Use it for Yellow rice, or steep a few slices with green tea and make your version of sweetened cold tea


----------



## Mucho Bocho (Mar 5, 2017)

Add it in small amounts to smoothies, Indian cooking or slice the root thin, dehydrate and blend into powder.


----------



## Nemo (Mar 5, 2017)

Make Kimchi?


----------



## chinacats (Mar 5, 2017)

I enjoy turmeric tea...with milk.


----------



## Customfan (Mar 5, 2017)

Its the new superspice, you will be super healthy because of it! :bliss:


----------



## ThEoRy (Mar 5, 2017)

wbusby1 said:


> ....and do what with the juice?



I don't know, part of a marinade?


----------



## LifeByA1000Cuts (Mar 6, 2017)

Freeze it 

Khao Soi noodles are great when made with fresh turmeric in the paste.

So are indonesian style curries and saucy stir fries.


----------



## KimBronnum (Mar 7, 2017)

Grated with Oil on ovenroasted potatoes


----------



## LifeByA1000Cuts (Mar 7, 2017)

Maybe use as a wood stain


----------



## Casaluz (Mar 7, 2017)

You use turmeric in dry marinades with pork: chops, ribs, loin, etc. 
You can add it also to the panko/breadcrumbs mix for breaded chicken or beef
You can add to the mustard (or instead of using mustard) when mixing a vinaigrette for salad
you can mix it with paprika or piment d'espelette and oregano, mash it on a mortar, and add it to olive oil on roasted potatoes


----------



## Kingkor (Mar 8, 2017)

You can make tumeric oil!


----------



## suntzu (Mar 8, 2017)

for a quick menu:
Dal/Dhal (usually dried and split legumes but you can also mash up some frozen peas or whole lentils if you have nothing else)
curried fish (using "Masu Ani Machha Ko Masala)
spiced leg of lamb/goat (Masaldar Dumba Ko Phila)
green papaya pickles
pineapple curry (pajeri nanas)

or if you want to make something that will keep for a long time then make up a batch of Laksa Rempah (laksa curry paste), or a Balinese Bumbu Base.

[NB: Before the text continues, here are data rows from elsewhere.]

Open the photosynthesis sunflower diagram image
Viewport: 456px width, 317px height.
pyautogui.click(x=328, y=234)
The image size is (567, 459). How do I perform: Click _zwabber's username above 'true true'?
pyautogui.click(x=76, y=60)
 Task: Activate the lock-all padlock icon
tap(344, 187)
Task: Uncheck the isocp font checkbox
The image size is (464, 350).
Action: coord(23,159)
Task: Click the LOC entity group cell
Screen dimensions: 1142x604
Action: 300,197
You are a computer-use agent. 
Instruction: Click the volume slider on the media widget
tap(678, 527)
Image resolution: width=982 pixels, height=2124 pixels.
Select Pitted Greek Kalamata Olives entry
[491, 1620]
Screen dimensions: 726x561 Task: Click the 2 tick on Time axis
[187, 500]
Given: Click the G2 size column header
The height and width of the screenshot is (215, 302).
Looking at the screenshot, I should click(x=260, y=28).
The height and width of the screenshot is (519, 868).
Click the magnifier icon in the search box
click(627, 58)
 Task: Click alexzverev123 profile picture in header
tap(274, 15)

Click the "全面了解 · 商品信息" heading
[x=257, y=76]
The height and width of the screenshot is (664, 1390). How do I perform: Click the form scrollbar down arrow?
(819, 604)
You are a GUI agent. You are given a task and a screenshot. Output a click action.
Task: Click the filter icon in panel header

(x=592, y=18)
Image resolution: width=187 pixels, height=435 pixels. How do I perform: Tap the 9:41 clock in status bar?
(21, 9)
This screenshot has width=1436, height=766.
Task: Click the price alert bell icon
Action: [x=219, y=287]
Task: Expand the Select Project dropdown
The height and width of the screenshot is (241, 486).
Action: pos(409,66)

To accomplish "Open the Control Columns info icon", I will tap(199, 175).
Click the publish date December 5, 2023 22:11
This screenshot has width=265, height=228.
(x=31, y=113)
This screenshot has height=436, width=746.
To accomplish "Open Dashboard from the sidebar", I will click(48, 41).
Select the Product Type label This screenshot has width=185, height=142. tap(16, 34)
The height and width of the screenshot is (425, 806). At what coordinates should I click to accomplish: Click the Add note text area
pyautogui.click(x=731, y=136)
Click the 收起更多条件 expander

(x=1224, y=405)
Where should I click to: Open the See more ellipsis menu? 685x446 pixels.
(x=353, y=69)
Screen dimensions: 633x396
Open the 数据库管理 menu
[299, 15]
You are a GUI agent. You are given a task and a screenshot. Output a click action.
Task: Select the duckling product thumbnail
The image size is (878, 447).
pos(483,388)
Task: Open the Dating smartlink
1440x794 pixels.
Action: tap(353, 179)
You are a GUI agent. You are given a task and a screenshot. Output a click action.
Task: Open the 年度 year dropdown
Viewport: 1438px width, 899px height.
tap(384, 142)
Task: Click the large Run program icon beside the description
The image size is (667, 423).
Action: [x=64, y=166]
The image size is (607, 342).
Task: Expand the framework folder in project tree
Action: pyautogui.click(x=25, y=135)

most recipes dont really call for too much fresh turmeric, but heres the link for the Balinese recipes:

```
http://www.balifoods.com/basic-recipes/
```

when looking for indonesian recipes, Turmeric is known as "Kunyit Kuning"
so do a search for "Kunyit Kuning Resep".. then in the results just click the little down pointing arrow and choose to show english translation


----------



## LifeByA1000Cuts (Mar 8, 2017)

This  http://maayeka.com/2016/01/fresh-turmeric-pickle-kachchi-haldi-ka-achar.html

The ingredient you want to use is "too much turmeric", and that is what the recipe contains


----------



## CoqaVin (Mar 8, 2017)

Tumeric pickling for the win


----------



## suntzu (Mar 8, 2017)

LifeByA1000Cuts said:


> This  http://maayeka.com/2016/01/fresh-turmeric-pickle-kachchi-haldi-ka-achar.html
> 
> The ingredient you want to use is "too much turmeric", and that is what the recipe contains



yeaaaa... thats the way to do it. great find....

it looks similar to piccalilli.. but fresher


----------



## DaveInMesa (Mar 8, 2017)

I just had to share this, from WebMD: Turmeric is also used as an enema for people with inflammatory bowel disease. :no:

That's not a suggestion, by the way. Just sayin'. But, don't overdo it. They also listed a LOT of negative side effects.


----------



## NO ChoP! (Mar 8, 2017)

I consume about a pound every other week. Probably double that in ginger. I grate it and add it to lemon water, in which I drink a gallon a day, easy.


----------



## aboynamedsuita (Mar 8, 2017)

I add it to smoothies in the vitamix and also like it finely grated and sautéed with kale, shiitake mushrooms, garlic, etc.

The curcumin (sp?) is promising health wise although I think you'd have to consume massive amounts of the raw product compared to extractives.


----------



## Mucho Bocho (Mar 8, 2017)

NO ChoP! said:


> I consume about a pound every other week. Probably double that in ginger. I grate it and add it to lemon water, in which I drink a gallon a day, easy.



Do you eat the pulp from the ginger and turmeric? Must produce some colorful bathroom statements.


----------



## NO ChoP! (Mar 9, 2017)

I'm almost afraid to admit this. I wash the ginger, tumeric and lemons. Toss them in the robo coupe whole, skin/ peel and all, and blitz them with a bit of raw honey. I use this as a concentrate with the gallon or more water I drink daily. This has evolved from juicing, hand grating and straining.


----------



## mets (Mar 13, 2017)

Grated fresh turmeric on top of fried eggs goes surprisingly well


----------



## LifeByA1000Cuts (Mar 14, 2017)

@Mucho Bocho dull colored things tend to "magically" look more aesthetic if there is turmeric in them, because of the flourescence. Works well combined with bright coloured things like beets too.


----------



## preizzo (Mar 19, 2017)

Make a paste mixing with ginger and peanuts (fried the peanuts before) then use that paste to flavor up chicken, shrimp etc...


----------